====== Source material

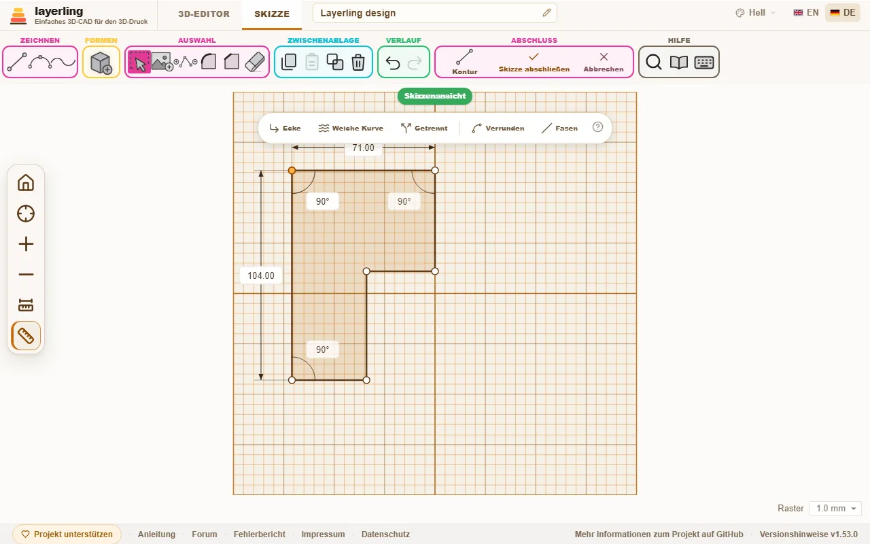Switch language to DE
870x544 pixels.
(x=843, y=12)
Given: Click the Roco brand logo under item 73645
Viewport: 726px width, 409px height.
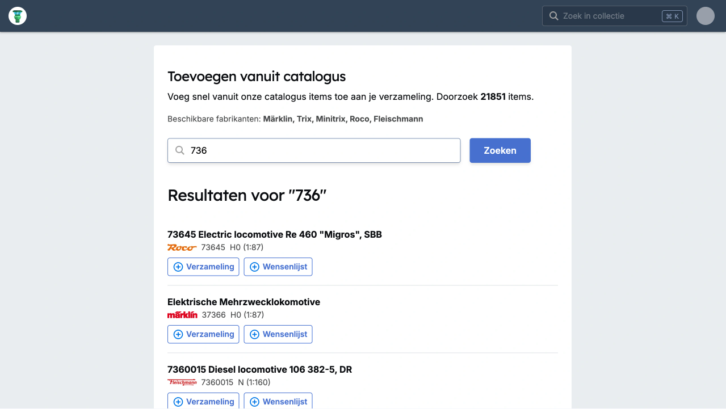Looking at the screenshot, I should click(182, 247).
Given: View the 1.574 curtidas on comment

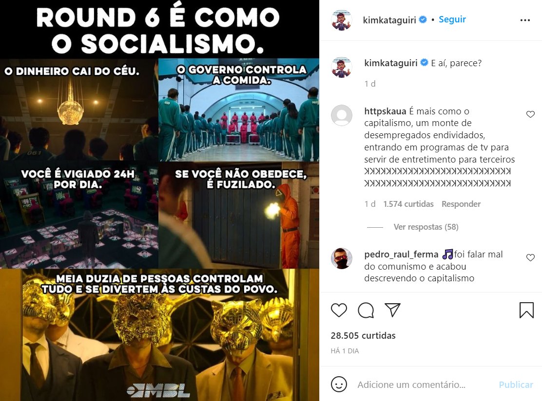Looking at the screenshot, I should pos(408,204).
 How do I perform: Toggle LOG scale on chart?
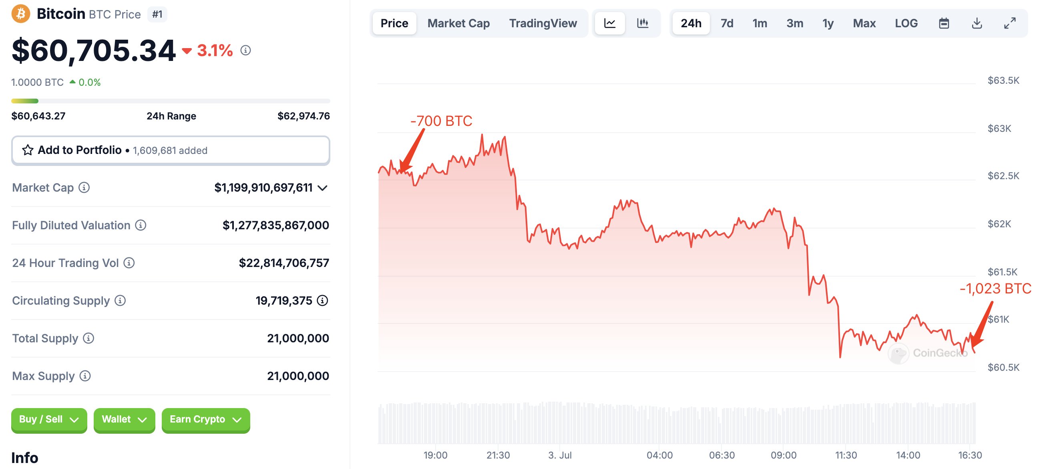click(x=906, y=23)
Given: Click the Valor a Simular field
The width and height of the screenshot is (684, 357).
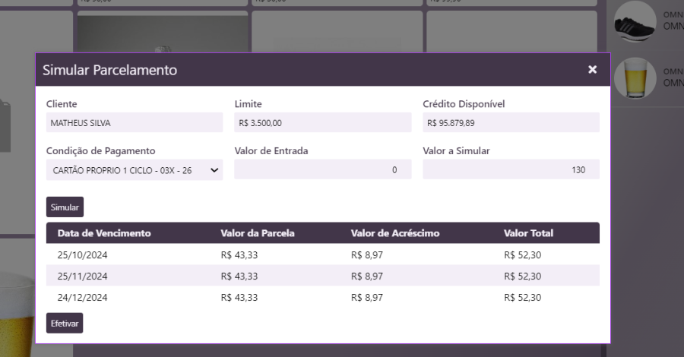Looking at the screenshot, I should pos(511,170).
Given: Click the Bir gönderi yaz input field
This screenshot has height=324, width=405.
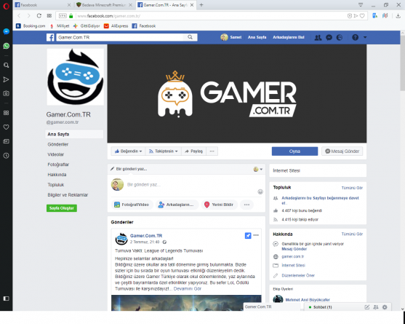Looking at the screenshot, I should [x=191, y=185].
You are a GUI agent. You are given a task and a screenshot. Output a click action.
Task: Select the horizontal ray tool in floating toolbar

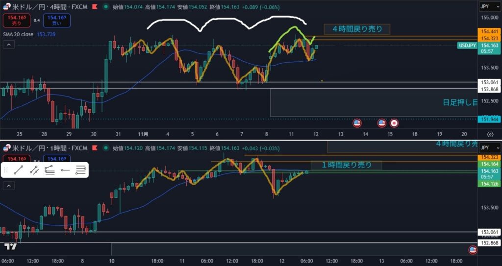click(66, 170)
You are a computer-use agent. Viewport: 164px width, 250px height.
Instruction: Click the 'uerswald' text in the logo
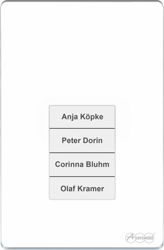[144, 238]
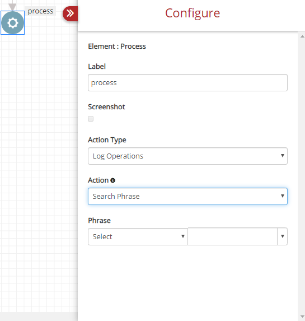Click the scrollbar up arrow in Configure panel
The image size is (305, 321).
(x=302, y=36)
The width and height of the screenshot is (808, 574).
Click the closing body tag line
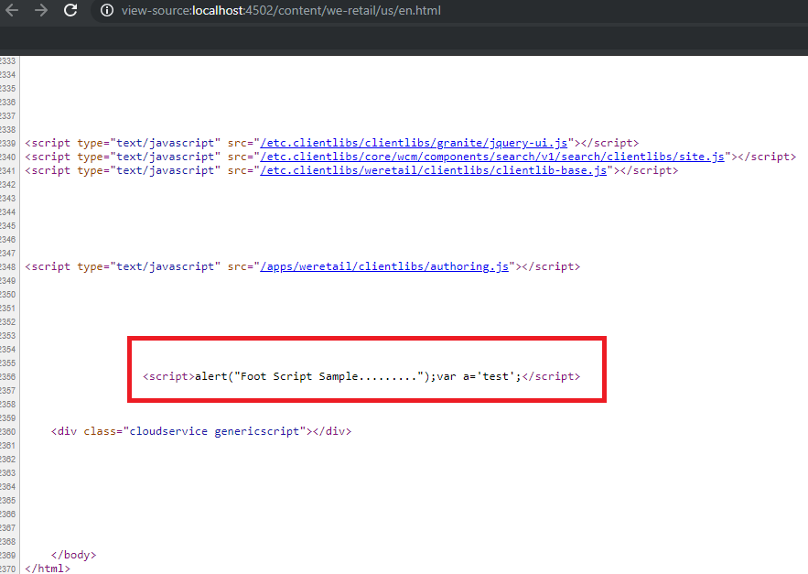pyautogui.click(x=72, y=554)
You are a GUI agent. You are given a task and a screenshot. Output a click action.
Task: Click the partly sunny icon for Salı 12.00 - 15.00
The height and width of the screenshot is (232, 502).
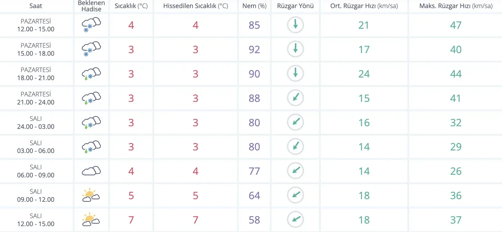coord(91,219)
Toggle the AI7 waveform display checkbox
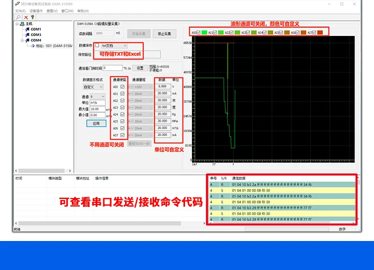 pyautogui.click(x=314, y=33)
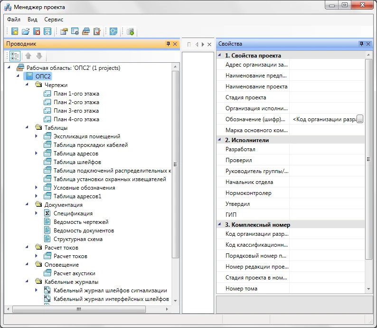Click the open project folder icon
The width and height of the screenshot is (377, 328).
[26, 32]
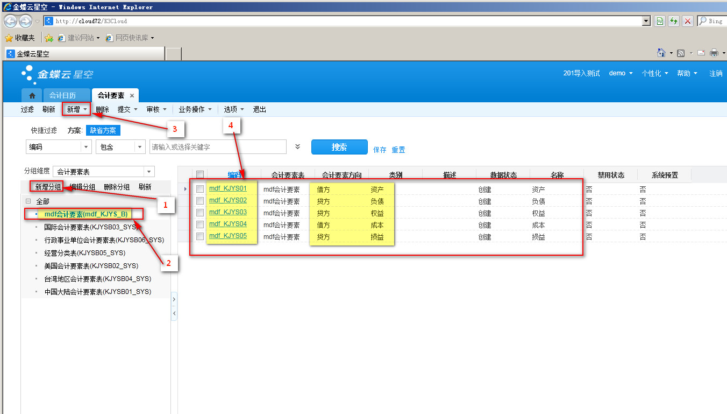
Task: Expand the 包含 condition dropdown
Action: (x=140, y=147)
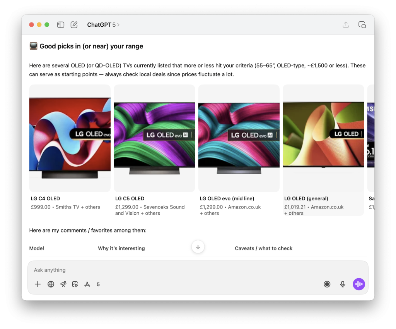Viewport: 396px width, 329px height.
Task: Enable web search globe icon
Action: tap(51, 284)
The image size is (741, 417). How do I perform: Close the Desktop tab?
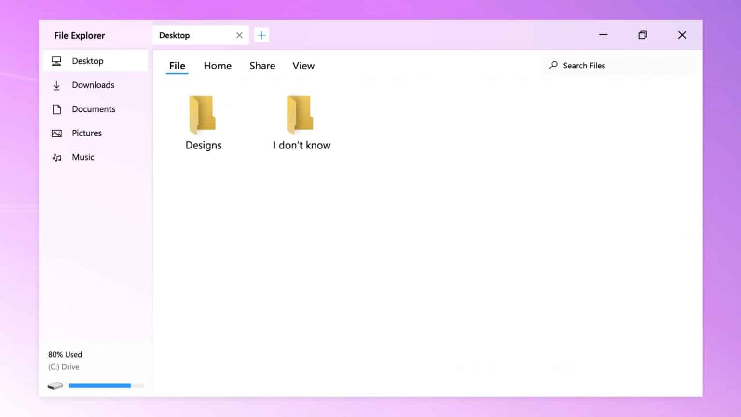239,35

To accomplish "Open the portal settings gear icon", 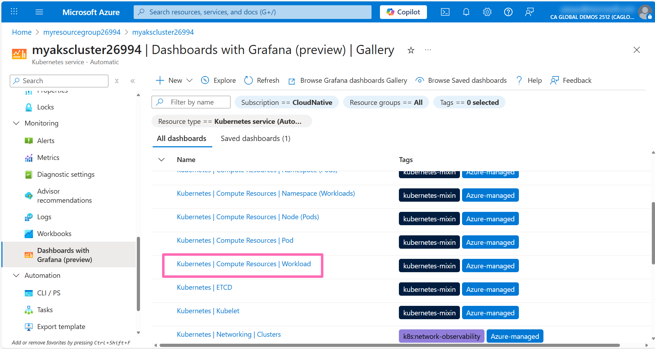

============

Exercise requirements: Starting at the line that contains "How do I perform: Toggle LOG scale on chart?", transcribe every line through the end of the listing exactly, including both end lines and excluding pictures.

Problem solution:
 How do I perform: Toggle LOG scale on chart?
click(x=906, y=23)
Given: Click the Valor a Simular field
The width and height of the screenshot is (684, 357).
Looking at the screenshot, I should pos(511,170).
Given: Click the Bir gönderi yaz input field
This screenshot has height=324, width=405.
Looking at the screenshot, I should [x=191, y=185].
You are a GUI agent. You are given a task and a screenshot. Output a click action.
Task: Select the horizontal ray tool in floating toolbar

click(66, 170)
You are a computer-use agent. Viewport: 164px width, 250px height.
Instruction: Click the 'uerswald' text in the logo
[144, 238]
Click the scrollbar up arrow in Configure panel
The image size is (305, 321).
(x=302, y=36)
The width and height of the screenshot is (808, 574).
Click the closing body tag line
pyautogui.click(x=72, y=554)
You are a GUI agent. You are given a task and a screenshot. Output a click action.
Task: Click the partly sunny icon for Salı 12.00 - 15.00
The height and width of the screenshot is (232, 502).
coord(91,219)
Toggle the AI7 waveform display checkbox
 pyautogui.click(x=314, y=33)
Click the open project folder icon
The width and height of the screenshot is (377, 328).
[26, 32]
Task: Expand the 包含 condition dropdown
Action: (x=140, y=147)
Viewport: 396px width, 329px height.
Task: Enable web search globe icon
Action: tap(51, 284)
The image size is (741, 417). How do I perform: Close the Desktop tab?
239,35

To accomplish "Open the portal settings gear icon", 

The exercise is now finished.